### [WHAT THE EXERCISE ASKS]
Retype each of the entries below exactly as they appear, line for line.

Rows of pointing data
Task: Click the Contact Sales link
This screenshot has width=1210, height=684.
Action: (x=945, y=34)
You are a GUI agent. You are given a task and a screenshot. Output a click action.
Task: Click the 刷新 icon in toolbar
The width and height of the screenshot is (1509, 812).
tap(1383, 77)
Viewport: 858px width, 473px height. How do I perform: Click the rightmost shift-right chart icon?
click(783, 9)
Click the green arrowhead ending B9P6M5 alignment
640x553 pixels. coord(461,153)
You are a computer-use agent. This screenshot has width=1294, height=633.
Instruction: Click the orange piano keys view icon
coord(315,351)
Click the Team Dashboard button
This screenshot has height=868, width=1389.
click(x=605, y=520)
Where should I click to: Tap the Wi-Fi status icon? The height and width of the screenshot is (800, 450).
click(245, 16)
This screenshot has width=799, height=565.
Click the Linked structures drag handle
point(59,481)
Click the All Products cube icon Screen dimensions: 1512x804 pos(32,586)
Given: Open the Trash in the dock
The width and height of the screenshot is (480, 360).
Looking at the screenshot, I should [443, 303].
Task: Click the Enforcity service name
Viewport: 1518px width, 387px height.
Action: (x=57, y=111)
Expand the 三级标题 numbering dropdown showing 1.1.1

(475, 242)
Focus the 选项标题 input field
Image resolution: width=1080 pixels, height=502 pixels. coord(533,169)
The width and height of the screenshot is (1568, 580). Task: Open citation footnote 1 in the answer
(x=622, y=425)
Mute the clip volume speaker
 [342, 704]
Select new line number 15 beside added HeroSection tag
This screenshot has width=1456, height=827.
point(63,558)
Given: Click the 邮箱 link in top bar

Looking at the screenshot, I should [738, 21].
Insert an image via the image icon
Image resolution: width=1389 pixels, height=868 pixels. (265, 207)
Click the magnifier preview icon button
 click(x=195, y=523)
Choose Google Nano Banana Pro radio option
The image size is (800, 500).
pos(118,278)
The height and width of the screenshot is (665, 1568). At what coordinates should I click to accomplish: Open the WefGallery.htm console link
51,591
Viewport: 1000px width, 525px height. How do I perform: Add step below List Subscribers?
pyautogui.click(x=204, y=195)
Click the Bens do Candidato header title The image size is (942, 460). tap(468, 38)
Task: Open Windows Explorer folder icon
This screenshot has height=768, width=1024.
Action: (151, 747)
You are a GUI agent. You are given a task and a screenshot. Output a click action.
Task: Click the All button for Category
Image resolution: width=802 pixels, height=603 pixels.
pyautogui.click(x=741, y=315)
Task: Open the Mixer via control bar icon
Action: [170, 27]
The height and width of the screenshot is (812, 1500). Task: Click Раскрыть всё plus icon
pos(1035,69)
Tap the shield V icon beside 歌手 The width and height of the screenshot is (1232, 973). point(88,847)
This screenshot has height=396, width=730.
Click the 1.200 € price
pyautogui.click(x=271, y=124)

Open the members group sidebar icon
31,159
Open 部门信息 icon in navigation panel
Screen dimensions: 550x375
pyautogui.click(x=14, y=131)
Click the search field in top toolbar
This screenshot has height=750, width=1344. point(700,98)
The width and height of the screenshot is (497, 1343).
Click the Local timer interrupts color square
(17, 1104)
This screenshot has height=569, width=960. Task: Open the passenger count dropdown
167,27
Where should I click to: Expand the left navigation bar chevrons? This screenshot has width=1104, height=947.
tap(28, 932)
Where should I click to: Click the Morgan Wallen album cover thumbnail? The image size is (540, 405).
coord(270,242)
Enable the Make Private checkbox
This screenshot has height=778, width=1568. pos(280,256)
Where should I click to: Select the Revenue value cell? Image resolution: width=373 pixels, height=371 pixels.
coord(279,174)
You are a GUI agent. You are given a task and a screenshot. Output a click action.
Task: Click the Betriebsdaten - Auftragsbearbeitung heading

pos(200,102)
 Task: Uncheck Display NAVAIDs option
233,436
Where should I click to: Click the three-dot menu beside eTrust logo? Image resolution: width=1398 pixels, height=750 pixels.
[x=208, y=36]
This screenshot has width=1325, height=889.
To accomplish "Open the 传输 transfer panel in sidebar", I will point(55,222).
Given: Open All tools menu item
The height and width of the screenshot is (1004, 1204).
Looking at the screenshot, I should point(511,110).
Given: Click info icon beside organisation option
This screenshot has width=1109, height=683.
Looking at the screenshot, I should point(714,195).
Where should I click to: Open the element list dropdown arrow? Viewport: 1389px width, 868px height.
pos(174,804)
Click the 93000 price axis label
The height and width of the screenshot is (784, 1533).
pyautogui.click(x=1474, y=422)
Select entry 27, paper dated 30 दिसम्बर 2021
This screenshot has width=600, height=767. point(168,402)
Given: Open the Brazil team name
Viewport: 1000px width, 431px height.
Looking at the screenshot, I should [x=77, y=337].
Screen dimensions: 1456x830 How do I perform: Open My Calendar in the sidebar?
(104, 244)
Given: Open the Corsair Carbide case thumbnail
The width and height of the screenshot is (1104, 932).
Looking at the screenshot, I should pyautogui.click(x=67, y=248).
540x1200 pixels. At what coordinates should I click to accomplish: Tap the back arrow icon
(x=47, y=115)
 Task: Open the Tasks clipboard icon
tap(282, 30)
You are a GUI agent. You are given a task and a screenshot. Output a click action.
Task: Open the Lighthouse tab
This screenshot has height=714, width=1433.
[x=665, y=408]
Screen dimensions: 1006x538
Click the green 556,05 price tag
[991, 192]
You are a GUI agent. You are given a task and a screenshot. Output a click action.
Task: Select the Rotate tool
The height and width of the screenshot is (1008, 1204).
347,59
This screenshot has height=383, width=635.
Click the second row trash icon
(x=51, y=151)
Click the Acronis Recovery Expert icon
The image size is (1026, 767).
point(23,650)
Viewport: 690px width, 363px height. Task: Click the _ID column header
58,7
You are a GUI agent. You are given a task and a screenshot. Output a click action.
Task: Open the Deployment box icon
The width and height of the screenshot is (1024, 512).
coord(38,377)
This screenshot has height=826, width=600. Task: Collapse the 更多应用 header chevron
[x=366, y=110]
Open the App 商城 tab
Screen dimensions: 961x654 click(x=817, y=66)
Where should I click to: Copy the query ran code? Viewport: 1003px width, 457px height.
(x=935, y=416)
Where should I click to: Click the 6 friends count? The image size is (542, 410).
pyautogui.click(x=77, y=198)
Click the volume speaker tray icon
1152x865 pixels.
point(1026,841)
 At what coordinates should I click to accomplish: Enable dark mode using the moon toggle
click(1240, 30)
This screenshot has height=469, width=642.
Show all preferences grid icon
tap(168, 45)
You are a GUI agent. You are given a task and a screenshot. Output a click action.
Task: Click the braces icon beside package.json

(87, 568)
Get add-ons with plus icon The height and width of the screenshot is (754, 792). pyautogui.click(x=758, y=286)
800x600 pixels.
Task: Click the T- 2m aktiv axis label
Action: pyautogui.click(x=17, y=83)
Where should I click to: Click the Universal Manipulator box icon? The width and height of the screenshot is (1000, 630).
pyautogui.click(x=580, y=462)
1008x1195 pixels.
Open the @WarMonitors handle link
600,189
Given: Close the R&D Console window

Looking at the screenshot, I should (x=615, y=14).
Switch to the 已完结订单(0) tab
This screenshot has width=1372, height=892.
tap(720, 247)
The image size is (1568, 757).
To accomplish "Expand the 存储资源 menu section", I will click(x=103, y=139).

### [OUTPUT BELOW]
Task: Click the Contact Sales link
This screenshot has width=1210, height=684.
Action: (x=945, y=34)
You are a GUI agent. You are given a task and a screenshot. Output a click action.
Task: Click the 刷新 icon in toolbar
The width and height of the screenshot is (1509, 812).
tap(1383, 77)
Viewport: 858px width, 473px height. How do I perform: Click the rightmost shift-right chart icon?
click(783, 9)
Click the green arrowhead ending B9P6M5 alignment
640x553 pixels. coord(461,153)
You are a computer-use agent. This screenshot has width=1294, height=633.
Instruction: Click the orange piano keys view icon
coord(315,351)
Click the Team Dashboard button
This screenshot has height=868, width=1389.
click(x=605, y=520)
Where should I click to: Tap the Wi-Fi status icon? The height and width of the screenshot is (800, 450).
click(245, 16)
This screenshot has width=799, height=565.
Click the Linked structures drag handle
point(59,481)
Click the All Products cube icon Screen dimensions: 1512x804 pos(32,586)
Given: Open the Trash in the dock
The width and height of the screenshot is (480, 360).
Looking at the screenshot, I should [443, 303].
Task: Click the Enforcity service name
Viewport: 1518px width, 387px height.
Action: (x=57, y=111)
Expand the 三级标题 numbering dropdown showing 1.1.1

(475, 242)
Focus the 选项标题 input field
Image resolution: width=1080 pixels, height=502 pixels. coord(533,169)
The width and height of the screenshot is (1568, 580). Task: Open citation footnote 1 in the answer
(x=622, y=425)
Mute the clip volume speaker
 [342, 704]
Select new line number 15 beside added HeroSection tag
This screenshot has width=1456, height=827.
point(63,558)
Given: Click the 邮箱 link in top bar

Looking at the screenshot, I should [738, 21].
Insert an image via the image icon
Image resolution: width=1389 pixels, height=868 pixels. (265, 207)
Click the magnifier preview icon button
 click(x=195, y=523)
Choose Google Nano Banana Pro radio option
The image size is (800, 500).
pos(118,278)
The height and width of the screenshot is (665, 1568). At what coordinates should I click to accomplish: Open the WefGallery.htm console link
51,591
Viewport: 1000px width, 525px height. How do I perform: Add step below List Subscribers?
pyautogui.click(x=204, y=195)
Click the Bens do Candidato header title The image size is (942, 460). tap(468, 38)
Task: Open Windows Explorer folder icon
This screenshot has height=768, width=1024.
Action: (151, 747)
You are a GUI agent. You are given a task and a screenshot. Output a click action.
Task: Click the All button for Category
Image resolution: width=802 pixels, height=603 pixels.
pyautogui.click(x=741, y=315)
Task: Open the Mixer via control bar icon
Action: [170, 27]
The height and width of the screenshot is (812, 1500). Task: Click Раскрыть всё plus icon
pos(1035,69)
Tap the shield V icon beside 歌手 The width and height of the screenshot is (1232, 973). point(88,847)
This screenshot has height=396, width=730.
Click the 1.200 € price
pyautogui.click(x=271, y=124)

Open the members group sidebar icon
31,159
Open 部门信息 icon in navigation panel
Screen dimensions: 550x375
pyautogui.click(x=14, y=131)
Click the search field in top toolbar
This screenshot has height=750, width=1344. point(700,98)
The width and height of the screenshot is (497, 1343).
Click the Local timer interrupts color square
(17, 1104)
This screenshot has height=569, width=960. Task: Open the passenger count dropdown
167,27
Where should I click to: Expand the left navigation bar chevrons? This screenshot has width=1104, height=947.
tap(28, 932)
Where should I click to: Click the Morgan Wallen album cover thumbnail? The image size is (540, 405).
coord(270,242)
Enable the Make Private checkbox
This screenshot has height=778, width=1568. pos(280,256)
Where should I click to: Select the Revenue value cell? Image resolution: width=373 pixels, height=371 pixels.
coord(279,174)
You are a GUI agent. You are given a task and a screenshot. Output a click action.
Task: Click the Betriebsdaten - Auftragsbearbeitung heading

pos(200,102)
 Task: Uncheck Display NAVAIDs option
233,436
Where should I click to: Click the three-dot menu beside eTrust logo? Image resolution: width=1398 pixels, height=750 pixels.
[x=208, y=36]
This screenshot has width=1325, height=889.
To accomplish "Open the 传输 transfer panel in sidebar", I will point(55,222).
Given: Open All tools menu item
The height and width of the screenshot is (1004, 1204).
Looking at the screenshot, I should point(511,110).
Given: Click info icon beside organisation option
This screenshot has width=1109, height=683.
Looking at the screenshot, I should point(714,195).
Where should I click to: Open the element list dropdown arrow? Viewport: 1389px width, 868px height.
pos(174,804)
Click the 93000 price axis label
The height and width of the screenshot is (784, 1533).
pyautogui.click(x=1474, y=422)
Select entry 27, paper dated 30 दिसम्बर 2021
This screenshot has width=600, height=767. point(168,402)
Given: Open the Brazil team name
Viewport: 1000px width, 431px height.
Looking at the screenshot, I should [x=77, y=337].
Screen dimensions: 1456x830 How do I perform: Open My Calendar in the sidebar?
(104, 244)
Given: Open the Corsair Carbide case thumbnail
The width and height of the screenshot is (1104, 932).
Looking at the screenshot, I should pyautogui.click(x=67, y=248).
540x1200 pixels. At what coordinates should I click to accomplish: Tap the back arrow icon
(x=47, y=115)
 Task: Open the Tasks clipboard icon
tap(282, 30)
You are a GUI agent. You are given a task and a screenshot. Output a click action.
Task: Open the Lighthouse tab
This screenshot has height=714, width=1433.
[x=665, y=408]
Screen dimensions: 1006x538
Click the green 556,05 price tag
[991, 192]
You are a GUI agent. You are given a task and a screenshot. Output a click action.
Task: Select the Rotate tool
The height and width of the screenshot is (1008, 1204).
347,59
This screenshot has height=383, width=635.
Click the second row trash icon
(x=51, y=151)
Click the Acronis Recovery Expert icon
The image size is (1026, 767).
point(23,650)
Viewport: 690px width, 363px height. Task: Click the _ID column header
58,7
You are a GUI agent. You are given a task and a screenshot. Output a click action.
Task: Open the Deployment box icon
The width and height of the screenshot is (1024, 512).
coord(38,377)
This screenshot has height=826, width=600. Task: Collapse the 更多应用 header chevron
[x=366, y=110]
Open the App 商城 tab
Screen dimensions: 961x654 click(x=817, y=66)
Where should I click to: Copy the query ran code? Viewport: 1003px width, 457px height.
(x=935, y=416)
Where should I click to: Click the 6 friends count? The image size is (542, 410).
pyautogui.click(x=77, y=198)
Click the volume speaker tray icon
1152x865 pixels.
point(1026,841)
 At what coordinates should I click to accomplish: Enable dark mode using the moon toggle
click(1240, 30)
This screenshot has height=469, width=642.
Show all preferences grid icon
tap(168, 45)
You are a GUI agent. You are given a task and a screenshot. Output a click action.
Task: Click the braces icon beside package.json

(87, 568)
Get add-ons with plus icon The height and width of the screenshot is (754, 792). pyautogui.click(x=758, y=286)
800x600 pixels.
Task: Click the T- 2m aktiv axis label
Action: pyautogui.click(x=17, y=83)
Where should I click to: Click the Universal Manipulator box icon? The width and height of the screenshot is (1000, 630).
pyautogui.click(x=580, y=462)
1008x1195 pixels.
Open the @WarMonitors handle link
600,189
Given: Close the R&D Console window

Looking at the screenshot, I should (x=615, y=14).
Switch to the 已完结订单(0) tab
This screenshot has width=1372, height=892.
tap(720, 247)
The image size is (1568, 757).
To accomplish "Expand the 存储资源 menu section", I will click(x=103, y=139).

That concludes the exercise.